Шарлотта задумалась.

– А разве ты не мог бы получить стипендию? – сказала она. – Я слышала, что они выдаются по конкурсному экзамену. А я бы стала давать частные уроки музыки и французского языка, кроме того, постаралась бы делать переводы с английского. Живя крайне скромно и экономно, мы, я уверена, могли бы сводить концы с концами, и к тому же всегда были бы вместе.

Шарлотта всегда отличалась сообразительностью. Живя у миссис Ватсон, молодая девушка находилась в полном подчинении, и потому ей ни в чем нельзя было проявить инициативы. Но, будучи от природы очень сметливой и энергичной, она сумела бы выйти из любого положения. По странной иронии судьбы, эта хрупкая молодая девушка обладала чисто мужскими качествами: замечательной энергией и силой воли; высокий же, широкоплечий, с виду мужественный молодой человек, – наоборот, был малодушен, нерешителен и труслив.

Видя, что брат ничего не отвечает, Шарлотта продолжала:

– Человек с математическим образованием может сделать прекрасную карьеру, и ты мог бы далеко пойти.

Гаспар пожал плечами.

– Откровенно говоря, я терпеть не могу математику, и у меня к ней нет никаких способностей, так что на этом поприще я больших высот не достигну.

Шарлотту при ее прямоте до такой степени поразили эти слова, что она с удивлением воскликнула:

– Боже мой, да как же можно заниматься тем, к чему не чувствуешь ни малейшего призвания?! В таком случае почему бы тебе не заняться каким-нибудь другим предметом?

– Да не все ли равно, чем заниматься! – сказал Гаспар, махнув рукой. – Я всегда говорил, что родился неудачником, и знаю, что никогда ни в чем не буду иметь успеха.

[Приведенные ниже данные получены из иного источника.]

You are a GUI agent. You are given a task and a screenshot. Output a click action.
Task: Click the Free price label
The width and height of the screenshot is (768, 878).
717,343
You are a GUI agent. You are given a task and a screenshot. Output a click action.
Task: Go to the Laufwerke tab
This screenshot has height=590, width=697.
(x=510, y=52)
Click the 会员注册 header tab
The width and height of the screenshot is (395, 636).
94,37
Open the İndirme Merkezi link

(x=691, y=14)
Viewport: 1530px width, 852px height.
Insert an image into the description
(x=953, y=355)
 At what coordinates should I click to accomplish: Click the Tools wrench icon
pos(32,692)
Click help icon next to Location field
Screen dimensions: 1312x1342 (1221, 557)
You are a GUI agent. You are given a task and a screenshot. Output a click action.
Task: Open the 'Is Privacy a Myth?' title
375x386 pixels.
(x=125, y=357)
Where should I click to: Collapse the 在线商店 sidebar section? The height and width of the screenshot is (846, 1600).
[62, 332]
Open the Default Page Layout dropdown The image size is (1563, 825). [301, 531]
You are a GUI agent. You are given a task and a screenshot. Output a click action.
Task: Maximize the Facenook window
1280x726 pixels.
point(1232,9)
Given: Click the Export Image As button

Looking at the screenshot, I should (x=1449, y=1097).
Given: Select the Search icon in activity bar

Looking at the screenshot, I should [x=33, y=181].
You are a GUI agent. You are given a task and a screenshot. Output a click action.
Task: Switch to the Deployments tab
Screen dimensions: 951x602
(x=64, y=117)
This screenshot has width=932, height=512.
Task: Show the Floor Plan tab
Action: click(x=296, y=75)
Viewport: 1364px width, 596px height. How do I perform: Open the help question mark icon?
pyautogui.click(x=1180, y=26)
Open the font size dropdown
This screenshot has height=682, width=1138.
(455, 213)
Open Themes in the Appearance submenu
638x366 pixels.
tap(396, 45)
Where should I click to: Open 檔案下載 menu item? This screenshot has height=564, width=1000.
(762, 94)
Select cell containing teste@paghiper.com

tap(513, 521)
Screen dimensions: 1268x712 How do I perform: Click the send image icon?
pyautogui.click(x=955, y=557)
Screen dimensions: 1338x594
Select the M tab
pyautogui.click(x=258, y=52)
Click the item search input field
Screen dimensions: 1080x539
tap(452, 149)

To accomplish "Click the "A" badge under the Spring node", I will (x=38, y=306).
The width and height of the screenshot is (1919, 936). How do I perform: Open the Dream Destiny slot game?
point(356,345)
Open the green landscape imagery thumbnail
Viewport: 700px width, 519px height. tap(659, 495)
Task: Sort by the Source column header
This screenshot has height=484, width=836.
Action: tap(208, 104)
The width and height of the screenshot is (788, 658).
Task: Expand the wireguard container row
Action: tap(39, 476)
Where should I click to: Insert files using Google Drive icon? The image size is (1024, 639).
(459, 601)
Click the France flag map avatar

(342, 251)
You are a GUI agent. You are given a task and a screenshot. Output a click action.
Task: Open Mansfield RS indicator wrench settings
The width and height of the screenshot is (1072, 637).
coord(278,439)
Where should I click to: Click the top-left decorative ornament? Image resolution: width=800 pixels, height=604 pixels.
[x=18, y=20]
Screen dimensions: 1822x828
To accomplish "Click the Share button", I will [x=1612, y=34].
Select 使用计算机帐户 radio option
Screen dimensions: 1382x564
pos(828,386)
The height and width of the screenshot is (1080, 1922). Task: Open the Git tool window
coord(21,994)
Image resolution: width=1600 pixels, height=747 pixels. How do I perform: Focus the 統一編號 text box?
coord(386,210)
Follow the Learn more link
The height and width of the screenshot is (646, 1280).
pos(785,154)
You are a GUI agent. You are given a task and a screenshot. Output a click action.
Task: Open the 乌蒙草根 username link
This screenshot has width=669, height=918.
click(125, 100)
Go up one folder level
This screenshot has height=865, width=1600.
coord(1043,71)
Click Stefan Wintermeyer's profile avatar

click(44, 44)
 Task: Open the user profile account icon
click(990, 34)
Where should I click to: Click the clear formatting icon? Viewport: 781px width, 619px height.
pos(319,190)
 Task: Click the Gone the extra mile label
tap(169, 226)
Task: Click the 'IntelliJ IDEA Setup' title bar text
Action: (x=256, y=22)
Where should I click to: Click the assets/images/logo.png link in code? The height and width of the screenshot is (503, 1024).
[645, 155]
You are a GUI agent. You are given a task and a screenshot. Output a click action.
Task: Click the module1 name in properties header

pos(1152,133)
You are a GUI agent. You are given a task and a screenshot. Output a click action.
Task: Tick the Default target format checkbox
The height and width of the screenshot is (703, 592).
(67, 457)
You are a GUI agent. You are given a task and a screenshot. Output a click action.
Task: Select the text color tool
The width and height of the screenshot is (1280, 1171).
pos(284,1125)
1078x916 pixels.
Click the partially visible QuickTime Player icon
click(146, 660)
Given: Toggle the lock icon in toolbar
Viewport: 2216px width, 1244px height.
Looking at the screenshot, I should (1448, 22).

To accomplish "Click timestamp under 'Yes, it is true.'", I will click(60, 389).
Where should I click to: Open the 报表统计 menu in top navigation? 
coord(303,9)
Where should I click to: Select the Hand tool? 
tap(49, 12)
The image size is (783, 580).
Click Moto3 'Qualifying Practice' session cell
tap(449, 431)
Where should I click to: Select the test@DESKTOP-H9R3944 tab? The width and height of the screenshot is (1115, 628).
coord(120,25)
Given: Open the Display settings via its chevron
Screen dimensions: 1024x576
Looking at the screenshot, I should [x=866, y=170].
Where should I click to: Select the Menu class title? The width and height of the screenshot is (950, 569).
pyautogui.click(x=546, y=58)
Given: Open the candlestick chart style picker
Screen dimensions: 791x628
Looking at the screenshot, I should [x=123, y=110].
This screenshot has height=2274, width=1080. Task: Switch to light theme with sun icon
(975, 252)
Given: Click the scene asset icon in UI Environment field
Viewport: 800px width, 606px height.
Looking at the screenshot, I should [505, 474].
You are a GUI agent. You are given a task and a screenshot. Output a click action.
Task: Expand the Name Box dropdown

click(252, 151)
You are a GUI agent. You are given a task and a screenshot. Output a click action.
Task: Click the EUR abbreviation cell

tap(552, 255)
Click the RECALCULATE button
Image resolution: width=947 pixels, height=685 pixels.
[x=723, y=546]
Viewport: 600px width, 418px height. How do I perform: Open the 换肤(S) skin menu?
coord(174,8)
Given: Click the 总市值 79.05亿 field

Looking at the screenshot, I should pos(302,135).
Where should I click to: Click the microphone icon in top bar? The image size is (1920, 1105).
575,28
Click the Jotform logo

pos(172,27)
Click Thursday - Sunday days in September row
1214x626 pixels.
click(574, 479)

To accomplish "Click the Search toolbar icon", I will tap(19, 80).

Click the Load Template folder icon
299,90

– Полно, Гаспар! Зачем говорить такие вещи?! – возмутилась Шарлотта. – При желании можно достичь очень многого!.. Увидишь, как у нас с тобой вдвоем закипит работа! По-моему, так приятно жить вместе, иметь свой собственный угол, слышать вокруг себя детский смех!.. Я постараюсь избавить тебя от всяких хозяйственных забот, и ты будешь в состоянии всецело погрузиться в свои занятия. Я уверена, что ты так упал духом и почувствовал даже отвращение к наукам именно из-за того, что тебе приходилось заниматься урывками и расходовать свои силы на присмотр за детьми двоюродного брата… Кстати, ты мне никогда ничего не писал об этих детях! Какие они: умненькие, послушные, симпатичные или нет?

– Дети как дети! – ответил Гаспар.

Шарлотта не могла удержаться от смеха.